[start PROVIDED INFORMATION]

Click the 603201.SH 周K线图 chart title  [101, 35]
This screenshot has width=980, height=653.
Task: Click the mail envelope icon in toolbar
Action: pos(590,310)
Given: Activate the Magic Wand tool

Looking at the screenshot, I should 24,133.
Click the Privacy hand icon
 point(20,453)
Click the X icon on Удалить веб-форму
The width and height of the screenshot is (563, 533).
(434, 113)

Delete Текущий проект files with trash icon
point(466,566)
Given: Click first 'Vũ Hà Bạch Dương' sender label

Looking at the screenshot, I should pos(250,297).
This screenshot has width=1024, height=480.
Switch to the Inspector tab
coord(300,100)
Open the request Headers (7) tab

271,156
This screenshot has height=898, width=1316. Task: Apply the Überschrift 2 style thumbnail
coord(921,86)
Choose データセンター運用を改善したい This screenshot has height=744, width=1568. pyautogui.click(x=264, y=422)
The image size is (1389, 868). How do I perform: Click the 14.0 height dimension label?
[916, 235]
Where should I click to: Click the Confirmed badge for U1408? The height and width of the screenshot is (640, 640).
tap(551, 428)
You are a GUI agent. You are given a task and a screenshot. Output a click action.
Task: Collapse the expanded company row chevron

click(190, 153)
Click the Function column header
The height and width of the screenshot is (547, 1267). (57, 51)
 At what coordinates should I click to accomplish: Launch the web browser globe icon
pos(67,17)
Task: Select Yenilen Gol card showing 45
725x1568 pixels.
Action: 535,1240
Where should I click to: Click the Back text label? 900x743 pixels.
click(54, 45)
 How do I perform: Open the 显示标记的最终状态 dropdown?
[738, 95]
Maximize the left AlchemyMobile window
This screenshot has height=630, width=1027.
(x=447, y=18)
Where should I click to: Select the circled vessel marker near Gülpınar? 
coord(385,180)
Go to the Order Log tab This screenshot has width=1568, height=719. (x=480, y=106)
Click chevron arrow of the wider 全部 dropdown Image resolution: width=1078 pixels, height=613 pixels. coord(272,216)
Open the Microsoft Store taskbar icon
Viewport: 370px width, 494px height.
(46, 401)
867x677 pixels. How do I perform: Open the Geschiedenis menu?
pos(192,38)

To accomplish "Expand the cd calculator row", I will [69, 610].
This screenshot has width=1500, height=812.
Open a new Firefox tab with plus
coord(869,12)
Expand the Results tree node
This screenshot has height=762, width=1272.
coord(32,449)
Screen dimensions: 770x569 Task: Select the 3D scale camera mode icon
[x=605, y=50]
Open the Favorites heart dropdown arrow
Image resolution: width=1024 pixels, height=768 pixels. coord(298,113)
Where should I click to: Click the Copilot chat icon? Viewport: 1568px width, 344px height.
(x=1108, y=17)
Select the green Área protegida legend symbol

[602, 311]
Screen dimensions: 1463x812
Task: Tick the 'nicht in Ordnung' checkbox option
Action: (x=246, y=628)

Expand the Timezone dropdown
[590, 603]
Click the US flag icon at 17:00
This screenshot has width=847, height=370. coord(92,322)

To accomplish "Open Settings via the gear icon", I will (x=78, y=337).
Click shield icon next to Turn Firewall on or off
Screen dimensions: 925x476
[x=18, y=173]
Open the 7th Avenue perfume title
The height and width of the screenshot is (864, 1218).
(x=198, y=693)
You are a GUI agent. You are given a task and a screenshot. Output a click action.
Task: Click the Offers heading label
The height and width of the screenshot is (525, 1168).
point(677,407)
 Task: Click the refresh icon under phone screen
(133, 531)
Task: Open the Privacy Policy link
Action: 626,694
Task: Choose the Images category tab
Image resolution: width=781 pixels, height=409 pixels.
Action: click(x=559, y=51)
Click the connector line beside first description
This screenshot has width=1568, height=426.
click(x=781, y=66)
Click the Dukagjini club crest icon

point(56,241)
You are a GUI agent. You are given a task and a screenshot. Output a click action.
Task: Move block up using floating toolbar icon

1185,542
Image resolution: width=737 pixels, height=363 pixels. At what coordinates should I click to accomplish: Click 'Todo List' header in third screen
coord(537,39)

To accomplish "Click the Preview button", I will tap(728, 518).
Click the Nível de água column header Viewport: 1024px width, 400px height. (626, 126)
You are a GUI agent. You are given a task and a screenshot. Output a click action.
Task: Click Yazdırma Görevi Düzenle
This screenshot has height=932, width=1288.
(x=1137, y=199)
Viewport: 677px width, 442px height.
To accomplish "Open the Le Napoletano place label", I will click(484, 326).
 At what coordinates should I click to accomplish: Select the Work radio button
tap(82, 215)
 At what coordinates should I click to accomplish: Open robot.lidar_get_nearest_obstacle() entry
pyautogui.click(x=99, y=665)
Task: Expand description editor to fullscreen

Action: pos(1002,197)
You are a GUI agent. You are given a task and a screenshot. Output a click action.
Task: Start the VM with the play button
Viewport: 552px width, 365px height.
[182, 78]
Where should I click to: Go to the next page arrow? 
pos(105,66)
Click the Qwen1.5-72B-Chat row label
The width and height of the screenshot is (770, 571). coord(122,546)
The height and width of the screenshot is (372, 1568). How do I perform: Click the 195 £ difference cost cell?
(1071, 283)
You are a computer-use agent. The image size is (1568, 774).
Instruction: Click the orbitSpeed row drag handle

[end PROVIDED INFORMATION]

• [AIM OF THE TASK]: Can you write out all of the material again, changing "GUI agent" to "GUI assistant" everywhere it appears and leaving everything else the same?

• [THE RESPONSE]:
Click the 603201.SH 周K线图 chart title  [101, 35]
This screenshot has width=980, height=653.
Task: Click the mail envelope icon in toolbar
Action: pos(590,310)
Given: Activate the Magic Wand tool

Looking at the screenshot, I should 24,133.
Click the Privacy hand icon
 point(20,453)
Click the X icon on Удалить веб-форму
The width and height of the screenshot is (563, 533).
(434, 113)

Delete Текущий проект files with trash icon
point(466,566)
Given: Click first 'Vũ Hà Bạch Dương' sender label

Looking at the screenshot, I should pos(250,297).
This screenshot has width=1024, height=480.
Switch to the Inspector tab
coord(300,100)
Open the request Headers (7) tab

271,156
This screenshot has height=898, width=1316. Task: Apply the Überschrift 2 style thumbnail
coord(921,86)
Choose データセンター運用を改善したい This screenshot has height=744, width=1568. pyautogui.click(x=264, y=422)
The image size is (1389, 868). How do I perform: Click the 14.0 height dimension label?
[916, 235]
Where should I click to: Click the Confirmed badge for U1408? The height and width of the screenshot is (640, 640).
tap(551, 428)
You are a GUI assistant. You are given a task and a screenshot. Output a click action.
Task: Collapse the expanded company row chevron

click(190, 153)
Click the Function column header
The height and width of the screenshot is (547, 1267). (57, 51)
 At what coordinates should I click to accomplish: Launch the web browser globe icon
pos(67,17)
Task: Select Yenilen Gol card showing 45
725x1568 pixels.
Action: 535,1240
Where should I click to: Click the Back text label? 900x743 pixels.
click(54, 45)
 How do I perform: Open the 显示标记的最终状态 dropdown?
[738, 95]
Maximize the left AlchemyMobile window
This screenshot has height=630, width=1027.
(x=447, y=18)
Where should I click to: Select the circled vessel marker near Gülpınar? 
coord(385,180)
Go to the Order Log tab This screenshot has width=1568, height=719. (x=480, y=106)
Click chevron arrow of the wider 全部 dropdown Image resolution: width=1078 pixels, height=613 pixels. coord(272,216)
Open the Microsoft Store taskbar icon
Viewport: 370px width, 494px height.
(46, 401)
867x677 pixels. How do I perform: Open the Geschiedenis menu?
pos(192,38)

To accomplish "Expand the cd calculator row", I will [69, 610].
This screenshot has width=1500, height=812.
Open a new Firefox tab with plus
coord(869,12)
Expand the Results tree node
This screenshot has height=762, width=1272.
coord(32,449)
Screen dimensions: 770x569 Task: Select the 3D scale camera mode icon
[x=605, y=50]
Open the Favorites heart dropdown arrow
Image resolution: width=1024 pixels, height=768 pixels. coord(298,113)
Where should I click to: Click the Copilot chat icon? Viewport: 1568px width, 344px height.
(x=1108, y=17)
Select the green Área protegida legend symbol

[602, 311]
Screen dimensions: 1463x812
Task: Tick the 'nicht in Ordnung' checkbox option
Action: (x=246, y=628)

Expand the Timezone dropdown
[590, 603]
Click the US flag icon at 17:00
This screenshot has width=847, height=370. coord(92,322)

To accomplish "Open Settings via the gear icon", I will (x=78, y=337).
Click shield icon next to Turn Firewall on or off
Screen dimensions: 925x476
[x=18, y=173]
Open the 7th Avenue perfume title
The height and width of the screenshot is (864, 1218).
(x=198, y=693)
You are a GUI assistant. You are given a task and a screenshot. Output a click action.
Task: Click the Offers heading label
The height and width of the screenshot is (525, 1168).
point(677,407)
 Task: Click the refresh icon under phone screen
(133, 531)
Task: Open the Privacy Policy link
Action: 626,694
Task: Choose the Images category tab
Image resolution: width=781 pixels, height=409 pixels.
Action: click(x=559, y=51)
Click the connector line beside first description
This screenshot has width=1568, height=426.
click(x=781, y=66)
Click the Dukagjini club crest icon

point(56,241)
You are a GUI assistant. You are given a task and a screenshot. Output a click action.
Task: Move block up using floating toolbar icon

1185,542
Image resolution: width=737 pixels, height=363 pixels. At what coordinates should I click to accomplish: Click 'Todo List' header in third screen
coord(537,39)

To accomplish "Click the Preview button", I will tap(728, 518).
Click the Nível de água column header Viewport: 1024px width, 400px height. (626, 126)
You are a GUI assistant. You are given a task and a screenshot. Output a click action.
Task: Click Yazdırma Görevi Düzenle
This screenshot has height=932, width=1288.
(x=1137, y=199)
Viewport: 677px width, 442px height.
To accomplish "Open the Le Napoletano place label", I will click(484, 326).
 At what coordinates should I click to accomplish: Select the Work radio button
tap(82, 215)
 At what coordinates should I click to accomplish: Open robot.lidar_get_nearest_obstacle() entry
pyautogui.click(x=99, y=665)
Task: Expand description editor to fullscreen

Action: pos(1002,197)
You are a GUI assistant. You are given a task and a screenshot. Output a click action.
Task: Start the VM with the play button
Viewport: 552px width, 365px height.
[182, 78]
Where should I click to: Go to the next page arrow? 
pos(105,66)
Click the Qwen1.5-72B-Chat row label
The width and height of the screenshot is (770, 571). coord(122,546)
The height and width of the screenshot is (372, 1568). How do I perform: Click the 195 £ difference cost cell?
(1071, 283)
You are a computer-use agent. The image size is (1568, 774).
Instruction: Click the orbitSpeed row drag handle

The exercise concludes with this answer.